The boarding school was the culmination of months of intense lobbying by a Washington D.C. non-profit that runs a similar school in that area and a Miami-based non-profit that helps mentor at-risk youth.

These amateur lobbyists spent months trolling the hallways of Florida’s Capitol to push for the new boarding school. They even managed to snag the support of former Gov.

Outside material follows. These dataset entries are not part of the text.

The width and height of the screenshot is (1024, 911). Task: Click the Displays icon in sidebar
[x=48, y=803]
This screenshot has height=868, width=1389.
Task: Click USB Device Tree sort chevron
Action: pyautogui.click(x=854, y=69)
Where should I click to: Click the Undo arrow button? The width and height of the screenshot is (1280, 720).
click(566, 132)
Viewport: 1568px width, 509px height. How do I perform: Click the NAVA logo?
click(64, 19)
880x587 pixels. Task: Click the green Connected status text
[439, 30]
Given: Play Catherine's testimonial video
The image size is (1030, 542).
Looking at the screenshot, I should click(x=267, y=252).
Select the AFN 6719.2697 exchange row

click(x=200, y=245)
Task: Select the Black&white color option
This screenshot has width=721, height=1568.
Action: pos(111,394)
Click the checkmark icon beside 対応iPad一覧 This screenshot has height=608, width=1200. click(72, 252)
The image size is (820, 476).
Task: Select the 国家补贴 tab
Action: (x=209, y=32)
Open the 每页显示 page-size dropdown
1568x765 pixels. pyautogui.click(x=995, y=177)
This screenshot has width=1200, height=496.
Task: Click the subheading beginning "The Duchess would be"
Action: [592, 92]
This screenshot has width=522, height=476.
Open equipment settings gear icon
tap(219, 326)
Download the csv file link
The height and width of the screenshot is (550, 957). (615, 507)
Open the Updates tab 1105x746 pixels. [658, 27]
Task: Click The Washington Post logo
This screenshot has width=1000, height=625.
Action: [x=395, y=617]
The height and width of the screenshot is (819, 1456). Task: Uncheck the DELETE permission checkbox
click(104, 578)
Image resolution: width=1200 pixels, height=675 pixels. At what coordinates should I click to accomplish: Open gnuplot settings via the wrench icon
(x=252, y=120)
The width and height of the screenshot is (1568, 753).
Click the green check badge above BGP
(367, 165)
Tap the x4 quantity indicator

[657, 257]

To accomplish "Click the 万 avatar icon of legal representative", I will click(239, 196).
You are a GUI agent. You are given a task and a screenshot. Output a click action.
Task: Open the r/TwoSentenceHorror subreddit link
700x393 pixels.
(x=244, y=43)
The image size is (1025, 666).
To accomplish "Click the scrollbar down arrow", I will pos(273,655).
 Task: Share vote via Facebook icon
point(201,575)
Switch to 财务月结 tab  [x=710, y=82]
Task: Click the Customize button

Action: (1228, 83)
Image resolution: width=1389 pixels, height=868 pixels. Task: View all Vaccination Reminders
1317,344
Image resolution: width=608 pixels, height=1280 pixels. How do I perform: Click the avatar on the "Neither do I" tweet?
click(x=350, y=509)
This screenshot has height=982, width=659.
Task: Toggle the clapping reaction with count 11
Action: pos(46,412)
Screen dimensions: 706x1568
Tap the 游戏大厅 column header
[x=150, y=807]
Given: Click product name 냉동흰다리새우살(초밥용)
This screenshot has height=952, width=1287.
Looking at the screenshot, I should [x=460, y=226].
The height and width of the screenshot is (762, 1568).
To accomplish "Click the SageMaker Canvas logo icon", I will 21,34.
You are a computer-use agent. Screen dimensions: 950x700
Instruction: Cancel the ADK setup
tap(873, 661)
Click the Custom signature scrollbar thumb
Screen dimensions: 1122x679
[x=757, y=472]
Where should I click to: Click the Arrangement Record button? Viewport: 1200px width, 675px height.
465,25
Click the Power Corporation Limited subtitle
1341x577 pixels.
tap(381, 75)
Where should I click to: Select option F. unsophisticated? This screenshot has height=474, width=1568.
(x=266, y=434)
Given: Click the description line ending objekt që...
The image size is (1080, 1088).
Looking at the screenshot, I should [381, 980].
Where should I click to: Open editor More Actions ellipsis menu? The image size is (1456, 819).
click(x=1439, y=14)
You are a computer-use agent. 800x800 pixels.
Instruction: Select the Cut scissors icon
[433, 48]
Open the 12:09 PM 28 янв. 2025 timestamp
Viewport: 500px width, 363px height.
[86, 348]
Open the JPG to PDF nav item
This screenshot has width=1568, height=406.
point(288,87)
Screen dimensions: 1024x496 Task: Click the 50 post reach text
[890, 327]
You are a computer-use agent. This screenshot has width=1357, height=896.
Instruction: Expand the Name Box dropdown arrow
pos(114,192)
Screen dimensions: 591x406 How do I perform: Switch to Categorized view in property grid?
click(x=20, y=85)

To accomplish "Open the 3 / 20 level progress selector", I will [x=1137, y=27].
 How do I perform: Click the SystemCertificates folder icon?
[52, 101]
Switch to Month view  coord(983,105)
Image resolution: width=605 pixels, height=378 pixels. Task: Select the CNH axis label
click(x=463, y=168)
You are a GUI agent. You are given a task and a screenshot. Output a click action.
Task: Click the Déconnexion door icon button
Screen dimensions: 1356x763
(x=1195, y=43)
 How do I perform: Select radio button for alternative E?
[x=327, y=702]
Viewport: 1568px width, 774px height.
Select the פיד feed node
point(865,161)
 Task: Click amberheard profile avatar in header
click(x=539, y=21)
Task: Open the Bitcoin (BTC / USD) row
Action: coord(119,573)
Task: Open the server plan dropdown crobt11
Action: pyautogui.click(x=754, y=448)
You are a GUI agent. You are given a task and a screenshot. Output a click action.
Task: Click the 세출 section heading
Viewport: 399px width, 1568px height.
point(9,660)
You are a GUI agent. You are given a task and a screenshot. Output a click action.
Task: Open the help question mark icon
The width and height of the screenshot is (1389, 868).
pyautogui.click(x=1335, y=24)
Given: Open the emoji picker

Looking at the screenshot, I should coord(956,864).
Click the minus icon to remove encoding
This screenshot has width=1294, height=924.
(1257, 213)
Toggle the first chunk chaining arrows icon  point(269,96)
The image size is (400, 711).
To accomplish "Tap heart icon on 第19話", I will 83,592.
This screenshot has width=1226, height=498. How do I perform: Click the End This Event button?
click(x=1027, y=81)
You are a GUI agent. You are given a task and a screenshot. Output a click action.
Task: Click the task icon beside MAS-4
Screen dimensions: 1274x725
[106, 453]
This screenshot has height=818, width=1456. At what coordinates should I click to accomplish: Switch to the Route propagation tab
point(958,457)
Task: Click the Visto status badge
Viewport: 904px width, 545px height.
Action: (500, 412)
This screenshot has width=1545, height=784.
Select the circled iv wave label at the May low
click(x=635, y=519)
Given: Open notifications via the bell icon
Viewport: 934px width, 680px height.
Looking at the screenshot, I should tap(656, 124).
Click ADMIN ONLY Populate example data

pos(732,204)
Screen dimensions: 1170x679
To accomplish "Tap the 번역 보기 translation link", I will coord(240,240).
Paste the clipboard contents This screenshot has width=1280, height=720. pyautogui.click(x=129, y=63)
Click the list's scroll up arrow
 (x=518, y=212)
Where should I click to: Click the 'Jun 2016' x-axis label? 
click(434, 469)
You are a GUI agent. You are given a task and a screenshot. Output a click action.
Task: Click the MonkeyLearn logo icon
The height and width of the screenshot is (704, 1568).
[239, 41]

Jeb Bush and plugged-in lobbyists such as Don Winstead, the former deputy secretary of the Department of Children and Family Services.

“We couldn’t be more excited,” said Virginia Emmons McNaught, one of the lobbyists with Miami-based Educate Tomorrow, in between phone calls, kisses and hugs between the school’s supporters. “It’s been a really long journey this last six months.” McNaught said she pushed for the idea so her group could work with the school to provide mentoring services for troubled youth, something Educate Tomorrow already does in the Miami area.

Though there is no location spelled out for the school in the bill, McNaught is working on a plan to have land donated for the school in the Miami area, she said, but those plans were on hold pending legislative approval.

A giddy Ari Porth, the Democrat from Coral Springs who sponsored the bill in the House, said he was ecstatic the bill passed during a time when so many others failed. With an ear-to-ear grin early Saturday, Porth defended the bill’s quick passage, saying the idea had been vetted and approved at an earlier committee stop.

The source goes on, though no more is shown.